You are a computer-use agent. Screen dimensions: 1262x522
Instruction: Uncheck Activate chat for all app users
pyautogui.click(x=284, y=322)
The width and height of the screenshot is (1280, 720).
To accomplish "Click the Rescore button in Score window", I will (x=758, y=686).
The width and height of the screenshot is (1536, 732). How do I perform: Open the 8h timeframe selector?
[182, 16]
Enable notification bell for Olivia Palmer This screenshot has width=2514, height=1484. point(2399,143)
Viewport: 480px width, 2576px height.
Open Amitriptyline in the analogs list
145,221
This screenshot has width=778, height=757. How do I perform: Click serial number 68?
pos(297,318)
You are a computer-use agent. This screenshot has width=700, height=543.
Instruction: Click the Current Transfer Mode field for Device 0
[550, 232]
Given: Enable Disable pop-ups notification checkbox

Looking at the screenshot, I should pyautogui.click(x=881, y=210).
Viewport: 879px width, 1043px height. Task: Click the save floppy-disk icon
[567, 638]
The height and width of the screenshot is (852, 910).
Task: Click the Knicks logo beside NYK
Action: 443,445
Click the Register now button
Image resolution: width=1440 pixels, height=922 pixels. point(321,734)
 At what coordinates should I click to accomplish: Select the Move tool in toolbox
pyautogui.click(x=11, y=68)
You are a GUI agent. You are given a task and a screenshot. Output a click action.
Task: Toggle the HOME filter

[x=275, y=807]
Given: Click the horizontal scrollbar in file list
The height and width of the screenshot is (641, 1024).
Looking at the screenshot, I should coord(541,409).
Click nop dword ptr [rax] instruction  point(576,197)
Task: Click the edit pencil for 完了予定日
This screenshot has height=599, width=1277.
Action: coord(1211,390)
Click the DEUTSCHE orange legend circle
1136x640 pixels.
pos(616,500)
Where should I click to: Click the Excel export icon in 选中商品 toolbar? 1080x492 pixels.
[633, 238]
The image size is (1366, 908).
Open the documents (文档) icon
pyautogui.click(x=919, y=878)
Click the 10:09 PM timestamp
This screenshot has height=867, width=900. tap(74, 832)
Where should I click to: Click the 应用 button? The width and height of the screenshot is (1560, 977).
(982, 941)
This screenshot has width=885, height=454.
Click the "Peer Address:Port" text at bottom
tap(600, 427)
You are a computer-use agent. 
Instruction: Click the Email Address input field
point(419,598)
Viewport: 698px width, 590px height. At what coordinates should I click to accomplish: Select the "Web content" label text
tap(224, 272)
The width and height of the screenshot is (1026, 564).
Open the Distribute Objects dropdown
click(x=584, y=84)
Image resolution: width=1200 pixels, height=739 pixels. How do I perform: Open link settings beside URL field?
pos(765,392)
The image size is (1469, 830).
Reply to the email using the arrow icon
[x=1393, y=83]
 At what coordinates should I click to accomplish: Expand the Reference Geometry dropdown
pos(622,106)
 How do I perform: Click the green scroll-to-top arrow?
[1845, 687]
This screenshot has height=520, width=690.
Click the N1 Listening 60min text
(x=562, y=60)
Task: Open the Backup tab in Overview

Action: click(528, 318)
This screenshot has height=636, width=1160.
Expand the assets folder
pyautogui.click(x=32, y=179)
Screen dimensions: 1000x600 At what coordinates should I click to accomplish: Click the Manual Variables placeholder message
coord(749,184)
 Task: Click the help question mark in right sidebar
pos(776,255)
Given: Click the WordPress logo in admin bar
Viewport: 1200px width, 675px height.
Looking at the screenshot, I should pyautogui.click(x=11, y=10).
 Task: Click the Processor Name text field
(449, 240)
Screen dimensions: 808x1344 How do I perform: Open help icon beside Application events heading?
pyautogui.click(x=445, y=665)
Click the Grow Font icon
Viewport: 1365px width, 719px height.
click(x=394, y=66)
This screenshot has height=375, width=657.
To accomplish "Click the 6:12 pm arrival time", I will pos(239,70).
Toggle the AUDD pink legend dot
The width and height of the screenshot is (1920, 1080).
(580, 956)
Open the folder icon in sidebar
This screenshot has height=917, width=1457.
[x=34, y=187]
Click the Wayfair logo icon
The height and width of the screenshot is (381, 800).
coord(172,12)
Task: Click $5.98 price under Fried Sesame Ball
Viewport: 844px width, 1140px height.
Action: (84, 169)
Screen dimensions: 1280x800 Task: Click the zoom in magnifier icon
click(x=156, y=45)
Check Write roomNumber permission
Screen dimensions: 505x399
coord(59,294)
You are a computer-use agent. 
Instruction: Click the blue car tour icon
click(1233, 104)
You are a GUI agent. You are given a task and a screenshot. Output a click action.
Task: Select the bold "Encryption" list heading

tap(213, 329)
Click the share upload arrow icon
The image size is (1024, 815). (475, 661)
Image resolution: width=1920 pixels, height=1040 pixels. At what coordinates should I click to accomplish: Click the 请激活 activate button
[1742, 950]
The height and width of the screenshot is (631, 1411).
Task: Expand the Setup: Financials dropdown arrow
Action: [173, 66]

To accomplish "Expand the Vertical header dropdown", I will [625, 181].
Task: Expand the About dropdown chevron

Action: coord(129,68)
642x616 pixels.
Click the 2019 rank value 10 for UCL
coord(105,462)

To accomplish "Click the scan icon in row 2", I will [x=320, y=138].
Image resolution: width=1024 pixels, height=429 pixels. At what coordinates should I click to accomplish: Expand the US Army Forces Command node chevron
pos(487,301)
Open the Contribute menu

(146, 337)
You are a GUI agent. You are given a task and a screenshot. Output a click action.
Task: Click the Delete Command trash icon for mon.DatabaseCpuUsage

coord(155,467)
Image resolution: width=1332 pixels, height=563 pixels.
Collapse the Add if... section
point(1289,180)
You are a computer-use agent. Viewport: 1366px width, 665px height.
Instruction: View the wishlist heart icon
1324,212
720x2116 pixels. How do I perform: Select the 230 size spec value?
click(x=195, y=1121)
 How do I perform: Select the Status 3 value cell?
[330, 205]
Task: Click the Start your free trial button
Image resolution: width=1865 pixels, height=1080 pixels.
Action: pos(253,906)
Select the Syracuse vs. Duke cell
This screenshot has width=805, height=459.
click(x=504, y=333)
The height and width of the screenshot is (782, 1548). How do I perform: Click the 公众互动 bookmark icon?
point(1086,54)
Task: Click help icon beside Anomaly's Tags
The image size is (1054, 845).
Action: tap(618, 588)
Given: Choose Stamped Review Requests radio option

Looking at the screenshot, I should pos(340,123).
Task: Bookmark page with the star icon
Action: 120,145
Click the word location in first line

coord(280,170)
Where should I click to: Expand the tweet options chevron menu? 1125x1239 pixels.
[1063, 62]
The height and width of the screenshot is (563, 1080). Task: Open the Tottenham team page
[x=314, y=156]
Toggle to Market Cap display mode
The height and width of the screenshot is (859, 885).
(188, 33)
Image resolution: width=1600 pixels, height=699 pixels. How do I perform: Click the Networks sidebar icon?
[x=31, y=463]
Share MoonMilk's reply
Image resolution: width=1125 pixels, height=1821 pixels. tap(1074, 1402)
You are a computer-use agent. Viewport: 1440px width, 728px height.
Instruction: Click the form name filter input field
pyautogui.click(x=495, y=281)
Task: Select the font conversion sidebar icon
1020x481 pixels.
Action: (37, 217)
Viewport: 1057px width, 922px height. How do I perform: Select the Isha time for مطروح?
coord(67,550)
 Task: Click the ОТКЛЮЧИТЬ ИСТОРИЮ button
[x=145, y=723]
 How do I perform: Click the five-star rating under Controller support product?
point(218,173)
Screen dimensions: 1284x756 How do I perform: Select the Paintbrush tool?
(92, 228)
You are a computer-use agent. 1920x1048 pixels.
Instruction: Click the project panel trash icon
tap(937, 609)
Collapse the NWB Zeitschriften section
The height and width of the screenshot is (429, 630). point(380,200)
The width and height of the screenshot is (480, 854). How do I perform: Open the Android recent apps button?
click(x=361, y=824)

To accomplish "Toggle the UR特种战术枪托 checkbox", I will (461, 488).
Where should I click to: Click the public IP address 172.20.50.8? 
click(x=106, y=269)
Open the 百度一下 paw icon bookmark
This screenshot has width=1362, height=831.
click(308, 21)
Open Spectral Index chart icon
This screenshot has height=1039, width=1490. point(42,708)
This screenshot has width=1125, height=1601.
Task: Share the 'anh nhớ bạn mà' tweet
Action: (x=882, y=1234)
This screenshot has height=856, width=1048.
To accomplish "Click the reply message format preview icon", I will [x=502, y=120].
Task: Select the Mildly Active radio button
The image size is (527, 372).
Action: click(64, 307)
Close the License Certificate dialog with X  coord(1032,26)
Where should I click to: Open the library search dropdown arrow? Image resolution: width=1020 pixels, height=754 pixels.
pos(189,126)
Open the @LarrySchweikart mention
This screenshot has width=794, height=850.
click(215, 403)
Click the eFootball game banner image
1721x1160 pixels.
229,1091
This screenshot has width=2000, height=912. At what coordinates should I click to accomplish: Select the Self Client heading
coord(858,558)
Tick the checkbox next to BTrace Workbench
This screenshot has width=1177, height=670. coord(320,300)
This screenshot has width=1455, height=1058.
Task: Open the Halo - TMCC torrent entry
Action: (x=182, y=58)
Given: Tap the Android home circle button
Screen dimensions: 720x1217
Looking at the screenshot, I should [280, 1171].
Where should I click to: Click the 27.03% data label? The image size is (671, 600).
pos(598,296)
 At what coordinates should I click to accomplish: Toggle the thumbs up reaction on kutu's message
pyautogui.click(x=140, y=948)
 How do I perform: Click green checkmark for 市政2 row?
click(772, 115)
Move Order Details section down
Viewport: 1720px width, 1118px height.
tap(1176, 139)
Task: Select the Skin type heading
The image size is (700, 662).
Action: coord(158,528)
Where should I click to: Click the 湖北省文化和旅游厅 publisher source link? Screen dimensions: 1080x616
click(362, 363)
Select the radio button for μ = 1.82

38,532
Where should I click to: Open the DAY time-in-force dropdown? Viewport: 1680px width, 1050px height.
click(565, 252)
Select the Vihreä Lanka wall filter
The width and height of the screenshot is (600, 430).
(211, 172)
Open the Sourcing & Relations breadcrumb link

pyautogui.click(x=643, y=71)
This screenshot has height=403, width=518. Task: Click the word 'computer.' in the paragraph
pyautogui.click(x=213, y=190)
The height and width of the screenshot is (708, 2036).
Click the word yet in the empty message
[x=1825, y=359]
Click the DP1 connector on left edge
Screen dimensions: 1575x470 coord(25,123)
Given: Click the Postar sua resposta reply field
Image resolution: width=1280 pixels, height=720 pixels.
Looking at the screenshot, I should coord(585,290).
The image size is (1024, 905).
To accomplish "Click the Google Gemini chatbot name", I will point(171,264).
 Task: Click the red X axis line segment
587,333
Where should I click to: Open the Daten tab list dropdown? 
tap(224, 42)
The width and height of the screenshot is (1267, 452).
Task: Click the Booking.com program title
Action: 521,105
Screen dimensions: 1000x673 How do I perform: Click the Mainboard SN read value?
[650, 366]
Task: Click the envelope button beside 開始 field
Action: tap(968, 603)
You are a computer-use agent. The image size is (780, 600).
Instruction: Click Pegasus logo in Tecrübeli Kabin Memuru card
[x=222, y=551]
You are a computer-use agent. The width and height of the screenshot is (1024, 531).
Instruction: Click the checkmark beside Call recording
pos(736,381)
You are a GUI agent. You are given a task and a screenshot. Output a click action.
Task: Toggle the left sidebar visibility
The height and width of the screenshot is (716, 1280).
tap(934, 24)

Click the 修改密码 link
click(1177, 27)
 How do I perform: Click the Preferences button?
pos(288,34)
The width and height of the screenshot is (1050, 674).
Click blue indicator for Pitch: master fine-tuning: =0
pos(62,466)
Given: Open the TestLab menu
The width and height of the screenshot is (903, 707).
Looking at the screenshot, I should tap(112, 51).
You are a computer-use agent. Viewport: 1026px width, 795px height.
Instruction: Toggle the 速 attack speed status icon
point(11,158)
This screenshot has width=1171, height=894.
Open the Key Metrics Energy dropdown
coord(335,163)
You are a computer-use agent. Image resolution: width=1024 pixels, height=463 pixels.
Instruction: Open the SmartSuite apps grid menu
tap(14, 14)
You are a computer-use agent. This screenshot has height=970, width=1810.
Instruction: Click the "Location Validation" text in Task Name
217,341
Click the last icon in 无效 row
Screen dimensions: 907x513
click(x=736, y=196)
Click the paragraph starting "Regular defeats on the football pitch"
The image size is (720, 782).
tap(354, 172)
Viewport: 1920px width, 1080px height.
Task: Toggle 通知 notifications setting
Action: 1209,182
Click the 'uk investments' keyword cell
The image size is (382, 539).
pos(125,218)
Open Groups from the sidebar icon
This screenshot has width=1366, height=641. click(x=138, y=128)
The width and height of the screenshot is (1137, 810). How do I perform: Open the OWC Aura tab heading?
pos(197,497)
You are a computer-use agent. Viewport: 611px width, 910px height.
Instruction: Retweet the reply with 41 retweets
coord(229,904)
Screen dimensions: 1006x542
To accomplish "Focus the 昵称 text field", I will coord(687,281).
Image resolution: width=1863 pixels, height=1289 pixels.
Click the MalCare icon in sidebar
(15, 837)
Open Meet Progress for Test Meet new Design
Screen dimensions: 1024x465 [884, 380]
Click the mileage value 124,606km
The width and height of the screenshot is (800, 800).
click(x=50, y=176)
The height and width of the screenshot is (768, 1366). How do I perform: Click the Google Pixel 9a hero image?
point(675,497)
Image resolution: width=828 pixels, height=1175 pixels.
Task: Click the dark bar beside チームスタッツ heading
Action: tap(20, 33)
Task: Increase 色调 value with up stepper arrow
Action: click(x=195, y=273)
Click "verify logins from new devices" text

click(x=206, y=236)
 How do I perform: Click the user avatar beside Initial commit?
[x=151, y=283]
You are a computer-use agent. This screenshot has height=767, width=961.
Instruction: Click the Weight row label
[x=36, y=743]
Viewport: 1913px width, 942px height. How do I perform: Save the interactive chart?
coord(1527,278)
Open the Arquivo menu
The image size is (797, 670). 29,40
----------------
● **Directions**
Everything from the line with "Instruction: Open the" through the end of the listing, both ends included, needs to be transcribed exactly, with no other lines.

● **Expected output**
Instruction: Open the SmartSuite apps grid menu
tap(14, 14)
You are a computer-use agent. This screenshot has height=970, width=1810.
Instruction: Click the "Location Validation" text in Task Name
217,341
Click the last icon in 无效 row
Screen dimensions: 907x513
click(x=736, y=196)
Click the paragraph starting "Regular defeats on the football pitch"
The image size is (720, 782).
tap(354, 172)
Viewport: 1920px width, 1080px height.
Task: Toggle 通知 notifications setting
Action: 1209,182
Click the 'uk investments' keyword cell
The image size is (382, 539).
pos(125,218)
Open Groups from the sidebar icon
This screenshot has width=1366, height=641. click(x=138, y=128)
The width and height of the screenshot is (1137, 810). How do I perform: Open the OWC Aura tab heading?
pos(197,497)
You are a computer-use agent. Viewport: 611px width, 910px height.
Instruction: Retweet the reply with 41 retweets
coord(229,904)
Screen dimensions: 1006x542
To accomplish "Focus the 昵称 text field", I will coord(687,281).
Image resolution: width=1863 pixels, height=1289 pixels.
Click the MalCare icon in sidebar
(15, 837)
Open Meet Progress for Test Meet new Design
Screen dimensions: 1024x465 [884, 380]
Click the mileage value 124,606km
The width and height of the screenshot is (800, 800).
click(x=50, y=176)
The height and width of the screenshot is (768, 1366). How do I perform: Click the Google Pixel 9a hero image?
point(675,497)
Image resolution: width=828 pixels, height=1175 pixels.
Task: Click the dark bar beside チームスタッツ heading
Action: tap(20, 33)
Task: Increase 色调 value with up stepper arrow
Action: click(x=195, y=273)
Click "verify logins from new devices" text

click(x=206, y=236)
 How do I perform: Click the user avatar beside Initial commit?
[x=151, y=283]
You are a computer-use agent. This screenshot has height=767, width=961.
Instruction: Click the Weight row label
[x=36, y=743]
Viewport: 1913px width, 942px height. How do I perform: Save the interactive chart?
coord(1527,278)
Open the Arquivo menu
The image size is (797, 670). 29,40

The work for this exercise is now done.